> Assignment: Write down every entry below once more, exactly.

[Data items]
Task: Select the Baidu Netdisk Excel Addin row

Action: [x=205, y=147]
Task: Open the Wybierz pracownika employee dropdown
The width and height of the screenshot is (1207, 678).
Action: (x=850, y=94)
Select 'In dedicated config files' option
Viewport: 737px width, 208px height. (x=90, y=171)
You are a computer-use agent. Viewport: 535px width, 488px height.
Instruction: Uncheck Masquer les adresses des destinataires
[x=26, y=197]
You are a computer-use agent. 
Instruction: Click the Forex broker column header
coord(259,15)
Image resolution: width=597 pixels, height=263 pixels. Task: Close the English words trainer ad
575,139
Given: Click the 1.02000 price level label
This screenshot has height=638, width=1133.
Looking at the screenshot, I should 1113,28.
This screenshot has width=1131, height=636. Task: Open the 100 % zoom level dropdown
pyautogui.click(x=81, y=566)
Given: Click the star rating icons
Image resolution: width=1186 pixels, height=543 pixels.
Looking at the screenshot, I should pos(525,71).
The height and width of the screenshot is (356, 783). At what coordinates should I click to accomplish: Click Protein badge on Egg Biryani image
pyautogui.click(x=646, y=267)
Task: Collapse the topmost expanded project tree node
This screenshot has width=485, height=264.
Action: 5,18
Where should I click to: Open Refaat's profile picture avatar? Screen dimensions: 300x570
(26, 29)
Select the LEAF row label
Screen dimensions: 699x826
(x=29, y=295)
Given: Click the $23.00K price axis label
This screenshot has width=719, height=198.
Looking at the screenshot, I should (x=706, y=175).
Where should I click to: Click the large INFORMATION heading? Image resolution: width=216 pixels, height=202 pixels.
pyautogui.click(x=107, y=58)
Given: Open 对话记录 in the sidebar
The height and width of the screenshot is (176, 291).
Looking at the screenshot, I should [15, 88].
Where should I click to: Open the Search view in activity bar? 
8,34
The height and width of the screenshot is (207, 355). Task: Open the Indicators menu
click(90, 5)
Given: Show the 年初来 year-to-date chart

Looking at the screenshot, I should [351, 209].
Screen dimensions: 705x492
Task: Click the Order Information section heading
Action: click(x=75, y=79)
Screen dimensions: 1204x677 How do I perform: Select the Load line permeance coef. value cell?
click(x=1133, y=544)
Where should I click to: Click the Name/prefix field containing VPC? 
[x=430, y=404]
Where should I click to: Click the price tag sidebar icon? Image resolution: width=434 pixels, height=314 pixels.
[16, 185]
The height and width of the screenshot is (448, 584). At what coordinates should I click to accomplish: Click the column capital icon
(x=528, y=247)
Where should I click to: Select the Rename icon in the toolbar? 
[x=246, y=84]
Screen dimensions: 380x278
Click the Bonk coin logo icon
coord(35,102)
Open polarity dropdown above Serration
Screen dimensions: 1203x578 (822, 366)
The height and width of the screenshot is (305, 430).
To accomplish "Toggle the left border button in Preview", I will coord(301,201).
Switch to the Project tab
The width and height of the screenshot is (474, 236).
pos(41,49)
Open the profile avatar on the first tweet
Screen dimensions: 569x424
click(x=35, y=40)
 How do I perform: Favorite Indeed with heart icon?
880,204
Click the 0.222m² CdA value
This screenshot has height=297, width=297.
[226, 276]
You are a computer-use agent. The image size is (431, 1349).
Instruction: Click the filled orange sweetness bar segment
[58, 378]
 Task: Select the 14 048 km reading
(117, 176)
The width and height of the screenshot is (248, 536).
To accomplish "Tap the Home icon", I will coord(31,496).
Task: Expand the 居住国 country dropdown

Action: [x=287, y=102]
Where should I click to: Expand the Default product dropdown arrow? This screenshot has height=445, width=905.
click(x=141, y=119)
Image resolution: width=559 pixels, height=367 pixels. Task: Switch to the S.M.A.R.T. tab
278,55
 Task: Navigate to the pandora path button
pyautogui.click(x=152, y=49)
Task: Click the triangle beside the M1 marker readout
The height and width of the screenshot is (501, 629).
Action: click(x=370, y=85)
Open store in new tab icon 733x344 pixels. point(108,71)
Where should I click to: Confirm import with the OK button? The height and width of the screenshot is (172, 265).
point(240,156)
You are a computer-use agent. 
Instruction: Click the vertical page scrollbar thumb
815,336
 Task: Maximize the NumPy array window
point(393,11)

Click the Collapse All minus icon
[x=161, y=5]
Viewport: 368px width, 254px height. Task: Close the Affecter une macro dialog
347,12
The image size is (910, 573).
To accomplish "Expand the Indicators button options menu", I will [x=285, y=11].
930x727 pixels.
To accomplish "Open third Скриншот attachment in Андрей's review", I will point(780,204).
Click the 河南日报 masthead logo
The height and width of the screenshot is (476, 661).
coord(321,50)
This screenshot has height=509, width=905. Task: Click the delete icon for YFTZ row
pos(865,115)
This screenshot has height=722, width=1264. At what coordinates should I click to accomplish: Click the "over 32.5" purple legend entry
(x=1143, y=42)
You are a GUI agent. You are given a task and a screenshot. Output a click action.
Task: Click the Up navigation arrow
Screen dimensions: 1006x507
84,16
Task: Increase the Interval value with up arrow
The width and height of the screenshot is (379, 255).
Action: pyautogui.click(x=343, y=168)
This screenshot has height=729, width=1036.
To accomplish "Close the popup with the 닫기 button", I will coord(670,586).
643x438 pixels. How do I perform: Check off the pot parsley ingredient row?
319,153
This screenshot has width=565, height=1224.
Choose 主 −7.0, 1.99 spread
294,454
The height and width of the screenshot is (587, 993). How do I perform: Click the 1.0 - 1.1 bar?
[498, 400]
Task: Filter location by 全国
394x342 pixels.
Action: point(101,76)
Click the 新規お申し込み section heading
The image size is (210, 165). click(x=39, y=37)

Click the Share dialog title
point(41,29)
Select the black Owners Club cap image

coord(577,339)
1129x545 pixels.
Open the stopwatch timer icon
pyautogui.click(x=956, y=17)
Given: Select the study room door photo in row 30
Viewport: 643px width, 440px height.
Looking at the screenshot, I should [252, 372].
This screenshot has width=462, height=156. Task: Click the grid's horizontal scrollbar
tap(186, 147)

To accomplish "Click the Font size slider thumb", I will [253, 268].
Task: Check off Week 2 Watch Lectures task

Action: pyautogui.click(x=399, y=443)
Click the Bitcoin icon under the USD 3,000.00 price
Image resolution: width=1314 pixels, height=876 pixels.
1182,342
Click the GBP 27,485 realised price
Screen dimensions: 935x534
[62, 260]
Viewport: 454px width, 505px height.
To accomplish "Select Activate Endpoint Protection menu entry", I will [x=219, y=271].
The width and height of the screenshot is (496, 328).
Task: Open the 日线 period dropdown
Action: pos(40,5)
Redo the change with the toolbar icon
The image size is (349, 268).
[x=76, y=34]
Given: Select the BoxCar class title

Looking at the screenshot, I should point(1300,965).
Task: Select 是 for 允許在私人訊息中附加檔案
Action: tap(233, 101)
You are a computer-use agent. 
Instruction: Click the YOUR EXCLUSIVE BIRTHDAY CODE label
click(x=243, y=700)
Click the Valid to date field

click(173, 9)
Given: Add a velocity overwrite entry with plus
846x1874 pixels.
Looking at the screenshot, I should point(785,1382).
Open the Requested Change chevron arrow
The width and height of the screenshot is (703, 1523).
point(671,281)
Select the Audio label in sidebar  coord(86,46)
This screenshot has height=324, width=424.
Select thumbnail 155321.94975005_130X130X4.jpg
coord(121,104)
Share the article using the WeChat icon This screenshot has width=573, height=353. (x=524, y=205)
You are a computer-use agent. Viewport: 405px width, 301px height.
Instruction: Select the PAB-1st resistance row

> Worked solution:
Task: Select the Baidu Netdisk Excel Addin row

Action: [x=205, y=147]
Task: Open the Wybierz pracownika employee dropdown
The width and height of the screenshot is (1207, 678).
Action: (x=850, y=94)
Select 'In dedicated config files' option
Viewport: 737px width, 208px height. (x=90, y=171)
You are a computer-use agent. Viewport: 535px width, 488px height.
Instruction: Uncheck Masquer les adresses des destinataires
[x=26, y=197]
You are a computer-use agent. 
Instruction: Click the Forex broker column header
coord(259,15)
Image resolution: width=597 pixels, height=263 pixels. Task: Close the English words trainer ad
575,139
Given: Click the 1.02000 price level label
This screenshot has height=638, width=1133.
Looking at the screenshot, I should 1113,28.
This screenshot has width=1131, height=636. Task: Open the 100 % zoom level dropdown
pyautogui.click(x=81, y=566)
Given: Click the star rating icons
Image resolution: width=1186 pixels, height=543 pixels.
Looking at the screenshot, I should pos(525,71).
The height and width of the screenshot is (356, 783). At what coordinates should I click to accomplish: Click Protein badge on Egg Biryani image
pyautogui.click(x=646, y=267)
Task: Collapse the topmost expanded project tree node
This screenshot has width=485, height=264.
Action: 5,18
Where should I click to: Open Refaat's profile picture avatar? Screen dimensions: 300x570
(26, 29)
Select the LEAF row label
Screen dimensions: 699x826
(x=29, y=295)
Given: Click the $23.00K price axis label
This screenshot has width=719, height=198.
Looking at the screenshot, I should (x=706, y=175).
Where should I click to: Click the large INFORMATION heading? Image resolution: width=216 pixels, height=202 pixels.
pyautogui.click(x=107, y=58)
Given: Open 对话记录 in the sidebar
The height and width of the screenshot is (176, 291).
Looking at the screenshot, I should [15, 88].
Where should I click to: Open the Search view in activity bar? 
8,34
The height and width of the screenshot is (207, 355). Task: Open the Indicators menu
click(90, 5)
Given: Show the 年初来 year-to-date chart

Looking at the screenshot, I should [351, 209].
Screen dimensions: 705x492
Task: Click the Order Information section heading
Action: click(x=75, y=79)
Screen dimensions: 1204x677 How do I perform: Select the Load line permeance coef. value cell?
click(x=1133, y=544)
Where should I click to: Click the Name/prefix field containing VPC? 
[x=430, y=404]
Where should I click to: Click the price tag sidebar icon? Image resolution: width=434 pixels, height=314 pixels.
[16, 185]
The height and width of the screenshot is (448, 584). At what coordinates should I click to accomplish: Click the column capital icon
(x=528, y=247)
Where should I click to: Select the Rename icon in the toolbar? 
[x=246, y=84]
Screen dimensions: 380x278
Click the Bonk coin logo icon
coord(35,102)
Open polarity dropdown above Serration
Screen dimensions: 1203x578 (822, 366)
The height and width of the screenshot is (305, 430).
To accomplish "Toggle the left border button in Preview", I will coord(301,201).
Switch to the Project tab
The width and height of the screenshot is (474, 236).
pos(41,49)
Open the profile avatar on the first tweet
Screen dimensions: 569x424
click(x=35, y=40)
 How do I perform: Favorite Indeed with heart icon?
880,204
Click the 0.222m² CdA value
This screenshot has height=297, width=297.
[226, 276]
You are a computer-use agent. The image size is (431, 1349).
Instruction: Click the filled orange sweetness bar segment
[58, 378]
 Task: Select the 14 048 km reading
(117, 176)
The width and height of the screenshot is (248, 536).
To accomplish "Tap the Home icon", I will coord(31,496).
Task: Expand the 居住国 country dropdown

Action: [x=287, y=102]
Where should I click to: Expand the Default product dropdown arrow? This screenshot has height=445, width=905.
click(x=141, y=119)
Image resolution: width=559 pixels, height=367 pixels. Task: Switch to the S.M.A.R.T. tab
278,55
 Task: Navigate to the pandora path button
pyautogui.click(x=152, y=49)
Task: Click the triangle beside the M1 marker readout
The height and width of the screenshot is (501, 629).
Action: click(x=370, y=85)
Open store in new tab icon 733x344 pixels. point(108,71)
Where should I click to: Confirm import with the OK button? The height and width of the screenshot is (172, 265).
point(240,156)
You are a computer-use agent. 
Instruction: Click the vertical page scrollbar thumb
815,336
 Task: Maximize the NumPy array window
point(393,11)

Click the Collapse All minus icon
[x=161, y=5]
Viewport: 368px width, 254px height. Task: Close the Affecter une macro dialog
347,12
The image size is (910, 573).
To accomplish "Expand the Indicators button options menu", I will [x=285, y=11].
930x727 pixels.
To accomplish "Open third Скриншот attachment in Андрей's review", I will point(780,204).
Click the 河南日报 masthead logo
The height and width of the screenshot is (476, 661).
coord(321,50)
This screenshot has height=509, width=905. Task: Click the delete icon for YFTZ row
pos(865,115)
This screenshot has height=722, width=1264. At what coordinates should I click to accomplish: Click the "over 32.5" purple legend entry
(x=1143, y=42)
You are a GUI agent. You are given a task and a screenshot. Output a click action.
Task: Click the Up navigation arrow
Screen dimensions: 1006x507
84,16
Task: Increase the Interval value with up arrow
The width and height of the screenshot is (379, 255).
Action: pyautogui.click(x=343, y=168)
This screenshot has height=729, width=1036.
To accomplish "Close the popup with the 닫기 button", I will coord(670,586).
643x438 pixels. How do I perform: Check off the pot parsley ingredient row?
319,153
This screenshot has width=565, height=1224.
Choose 主 −7.0, 1.99 spread
294,454
The height and width of the screenshot is (587, 993). How do I perform: Click the 1.0 - 1.1 bar?
[498, 400]
Task: Filter location by 全国
394x342 pixels.
Action: point(101,76)
Click the 新規お申し込み section heading
The image size is (210, 165). click(x=39, y=37)

Click the Share dialog title
point(41,29)
Select the black Owners Club cap image

coord(577,339)
1129x545 pixels.
Open the stopwatch timer icon
pyautogui.click(x=956, y=17)
Given: Select the study room door photo in row 30
Viewport: 643px width, 440px height.
Looking at the screenshot, I should [252, 372].
This screenshot has width=462, height=156. Task: Click the grid's horizontal scrollbar
tap(186, 147)

To accomplish "Click the Font size slider thumb", I will [253, 268].
Task: Check off Week 2 Watch Lectures task

Action: pyautogui.click(x=399, y=443)
Click the Bitcoin icon under the USD 3,000.00 price
Image resolution: width=1314 pixels, height=876 pixels.
1182,342
Click the GBP 27,485 realised price
Screen dimensions: 935x534
[62, 260]
Viewport: 454px width, 505px height.
To accomplish "Select Activate Endpoint Protection menu entry", I will [x=219, y=271].
The width and height of the screenshot is (496, 328).
Task: Open the 日线 period dropdown
Action: pos(40,5)
Redo the change with the toolbar icon
The image size is (349, 268).
[x=76, y=34]
Given: Select the BoxCar class title

Looking at the screenshot, I should point(1300,965).
Task: Select 是 for 允許在私人訊息中附加檔案
Action: tap(233, 101)
You are a computer-use agent. 
Instruction: Click the YOUR EXCLUSIVE BIRTHDAY CODE label
click(x=243, y=700)
Click the Valid to date field

click(173, 9)
Given: Add a velocity overwrite entry with plus
846x1874 pixels.
Looking at the screenshot, I should point(785,1382).
Open the Requested Change chevron arrow
The width and height of the screenshot is (703, 1523).
point(671,281)
Select the Audio label in sidebar  coord(86,46)
This screenshot has height=324, width=424.
Select thumbnail 155321.94975005_130X130X4.jpg
coord(121,104)
Share the article using the WeChat icon This screenshot has width=573, height=353. (x=524, y=205)
You are a computer-use agent. Viewport: 405px width, 301px height.
Instruction: Select the PAB-1st resistance row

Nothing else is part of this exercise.